Ortadoğu, yönetimin dış politikasının en yüksek ve en düşük noktasını temsil ediyordu. Carter, İsrail ile Arap komşularından biri olan Mısır arasında ilk barış anlaşmasının imzalanmasından sorumluydu. Mısır Devlet Başkanı Enver Sedat'ın 1977'de İsrail'e yaptığı eşi görülmemiş ziyaretin ardından hem Sedat hem de İsrail lideri, Menachem Begin, ülkelerinin farklılıklarına kalıcı bir çözüm bulmak için Amerika Birleşik Devletleri'ne davet edildi. Altında Camp David Anlaşmaları (Eylül 1978), İsrail Sina Yarımadası'ndan tamamen çekildi ve İsrail ile Mısır arasında normal diplomatik ilişkiler kuruldu. Resmi barış anlaşması Mart 1979'da Washington'da imzalandı.
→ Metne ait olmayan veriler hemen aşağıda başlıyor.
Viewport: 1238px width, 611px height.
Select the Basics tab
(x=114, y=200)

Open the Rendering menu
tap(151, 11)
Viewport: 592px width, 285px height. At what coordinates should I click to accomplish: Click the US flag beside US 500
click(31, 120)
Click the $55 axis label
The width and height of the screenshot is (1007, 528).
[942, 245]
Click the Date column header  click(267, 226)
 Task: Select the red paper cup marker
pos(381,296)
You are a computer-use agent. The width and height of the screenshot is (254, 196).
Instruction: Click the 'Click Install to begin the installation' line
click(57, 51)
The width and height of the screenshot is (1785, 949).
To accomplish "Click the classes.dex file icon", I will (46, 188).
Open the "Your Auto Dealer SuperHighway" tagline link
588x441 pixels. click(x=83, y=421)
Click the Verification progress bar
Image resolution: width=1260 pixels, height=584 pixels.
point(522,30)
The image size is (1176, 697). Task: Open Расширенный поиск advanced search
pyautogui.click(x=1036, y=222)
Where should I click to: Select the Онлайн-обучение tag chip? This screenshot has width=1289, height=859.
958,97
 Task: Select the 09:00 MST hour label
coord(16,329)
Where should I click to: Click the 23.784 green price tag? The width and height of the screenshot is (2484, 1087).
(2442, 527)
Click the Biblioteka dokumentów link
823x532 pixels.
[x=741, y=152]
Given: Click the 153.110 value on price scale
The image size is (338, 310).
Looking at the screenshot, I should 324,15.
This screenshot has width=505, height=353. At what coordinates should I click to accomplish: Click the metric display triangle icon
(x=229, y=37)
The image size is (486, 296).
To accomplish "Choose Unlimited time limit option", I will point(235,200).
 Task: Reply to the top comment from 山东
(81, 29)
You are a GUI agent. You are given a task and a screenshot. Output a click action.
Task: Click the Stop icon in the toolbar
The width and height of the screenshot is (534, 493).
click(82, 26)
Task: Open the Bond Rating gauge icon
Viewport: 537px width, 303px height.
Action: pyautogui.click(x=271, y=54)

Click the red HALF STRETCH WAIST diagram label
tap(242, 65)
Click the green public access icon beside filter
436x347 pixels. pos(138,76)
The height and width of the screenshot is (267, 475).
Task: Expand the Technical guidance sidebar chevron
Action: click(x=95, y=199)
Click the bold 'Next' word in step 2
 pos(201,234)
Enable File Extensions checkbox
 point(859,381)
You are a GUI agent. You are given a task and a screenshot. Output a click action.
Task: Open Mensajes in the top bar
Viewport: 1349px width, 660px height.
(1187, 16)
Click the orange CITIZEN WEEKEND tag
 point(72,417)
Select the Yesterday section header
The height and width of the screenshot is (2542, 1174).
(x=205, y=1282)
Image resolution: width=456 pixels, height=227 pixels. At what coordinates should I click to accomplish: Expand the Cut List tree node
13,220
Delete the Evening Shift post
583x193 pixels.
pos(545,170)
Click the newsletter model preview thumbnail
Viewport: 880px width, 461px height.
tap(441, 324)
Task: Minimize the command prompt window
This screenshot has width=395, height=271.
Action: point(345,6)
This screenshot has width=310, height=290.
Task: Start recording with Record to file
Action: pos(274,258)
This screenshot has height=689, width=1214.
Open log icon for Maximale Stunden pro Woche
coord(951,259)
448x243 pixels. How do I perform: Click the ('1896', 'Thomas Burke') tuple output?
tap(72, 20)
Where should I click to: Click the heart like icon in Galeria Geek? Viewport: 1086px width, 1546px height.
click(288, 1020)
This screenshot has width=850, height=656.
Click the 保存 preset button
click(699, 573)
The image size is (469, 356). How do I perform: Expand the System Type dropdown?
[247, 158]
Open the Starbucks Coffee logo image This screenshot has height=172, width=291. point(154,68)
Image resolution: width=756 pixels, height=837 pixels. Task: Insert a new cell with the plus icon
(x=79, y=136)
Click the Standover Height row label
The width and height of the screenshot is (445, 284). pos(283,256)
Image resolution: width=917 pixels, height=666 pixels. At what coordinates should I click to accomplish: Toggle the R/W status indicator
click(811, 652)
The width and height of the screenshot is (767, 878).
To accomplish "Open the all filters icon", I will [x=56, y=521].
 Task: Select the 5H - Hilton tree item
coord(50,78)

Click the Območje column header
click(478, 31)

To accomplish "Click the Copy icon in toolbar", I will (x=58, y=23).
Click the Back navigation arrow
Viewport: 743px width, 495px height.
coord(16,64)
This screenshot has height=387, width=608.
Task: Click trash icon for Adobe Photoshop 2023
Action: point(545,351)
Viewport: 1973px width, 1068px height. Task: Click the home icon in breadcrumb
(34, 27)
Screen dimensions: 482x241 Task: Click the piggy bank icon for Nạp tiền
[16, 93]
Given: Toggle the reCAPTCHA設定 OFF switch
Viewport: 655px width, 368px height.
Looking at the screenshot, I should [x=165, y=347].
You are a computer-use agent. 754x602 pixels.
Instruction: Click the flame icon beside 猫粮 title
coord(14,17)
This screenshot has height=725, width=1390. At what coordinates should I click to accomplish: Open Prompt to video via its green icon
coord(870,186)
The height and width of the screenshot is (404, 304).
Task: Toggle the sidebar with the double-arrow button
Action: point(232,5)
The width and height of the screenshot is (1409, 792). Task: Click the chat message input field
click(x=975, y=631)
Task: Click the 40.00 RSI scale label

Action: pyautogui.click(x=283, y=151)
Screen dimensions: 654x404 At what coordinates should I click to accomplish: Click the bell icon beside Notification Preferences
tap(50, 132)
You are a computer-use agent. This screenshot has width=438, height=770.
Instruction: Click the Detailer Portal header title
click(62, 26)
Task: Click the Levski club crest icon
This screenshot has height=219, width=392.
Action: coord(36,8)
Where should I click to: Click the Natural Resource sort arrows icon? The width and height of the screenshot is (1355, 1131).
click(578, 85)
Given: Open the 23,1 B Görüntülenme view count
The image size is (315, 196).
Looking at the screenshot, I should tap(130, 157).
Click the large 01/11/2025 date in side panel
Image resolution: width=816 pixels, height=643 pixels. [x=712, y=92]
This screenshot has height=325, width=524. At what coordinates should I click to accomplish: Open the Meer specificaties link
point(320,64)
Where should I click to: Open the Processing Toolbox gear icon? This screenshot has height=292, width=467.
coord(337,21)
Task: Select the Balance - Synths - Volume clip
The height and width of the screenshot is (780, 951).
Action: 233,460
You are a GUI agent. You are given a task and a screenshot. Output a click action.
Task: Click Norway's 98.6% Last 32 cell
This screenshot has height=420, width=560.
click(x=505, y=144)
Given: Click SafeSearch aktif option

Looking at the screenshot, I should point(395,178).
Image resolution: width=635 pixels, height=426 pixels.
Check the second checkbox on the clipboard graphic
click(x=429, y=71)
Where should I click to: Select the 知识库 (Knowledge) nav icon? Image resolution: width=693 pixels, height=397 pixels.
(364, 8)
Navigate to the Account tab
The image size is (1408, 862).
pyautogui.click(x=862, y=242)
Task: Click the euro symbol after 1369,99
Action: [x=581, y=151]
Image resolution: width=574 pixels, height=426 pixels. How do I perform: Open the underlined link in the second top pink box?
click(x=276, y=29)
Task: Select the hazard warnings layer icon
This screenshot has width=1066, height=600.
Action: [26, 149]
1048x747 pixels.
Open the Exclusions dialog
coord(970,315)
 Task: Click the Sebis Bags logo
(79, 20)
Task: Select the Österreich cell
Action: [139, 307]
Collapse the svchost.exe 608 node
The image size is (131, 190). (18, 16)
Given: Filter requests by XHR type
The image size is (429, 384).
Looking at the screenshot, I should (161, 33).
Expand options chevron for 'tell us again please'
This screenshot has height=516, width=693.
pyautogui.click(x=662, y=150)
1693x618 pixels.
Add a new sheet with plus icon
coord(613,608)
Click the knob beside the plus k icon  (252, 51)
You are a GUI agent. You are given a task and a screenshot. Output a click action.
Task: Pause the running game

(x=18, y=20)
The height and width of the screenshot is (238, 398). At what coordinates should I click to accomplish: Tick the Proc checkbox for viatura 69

Carter'ın Camp David'deki başarısı, İran rehine krizini çözmedeki başarısızlığıyla dengelendi. Kasım 1979'da İslami militanlar Tahran'daki Amerikan büyükelçiliğini ele geçirdi ve 52 Amerikalıyı bir yıldan fazla rehin tuttu. Başkan durumla nasıl başa çıkacağını bilmiyor gibiydi. Müzakereleri denedi ve bunlar başarısız olduğunda, kötü planlanmış ve başarısız olduğu ortaya çıkan bir kurtarma girişimi emretti. Rehineleri serbest bırakamaması, 1980 seçimlerindeki yenilgisinde önemli bir faktördü. İran, Ronald Reagan'ın cumhurbaşkanı olduğu gün (20 Ocak 1981) rehinelerin gitmesine izin verdi.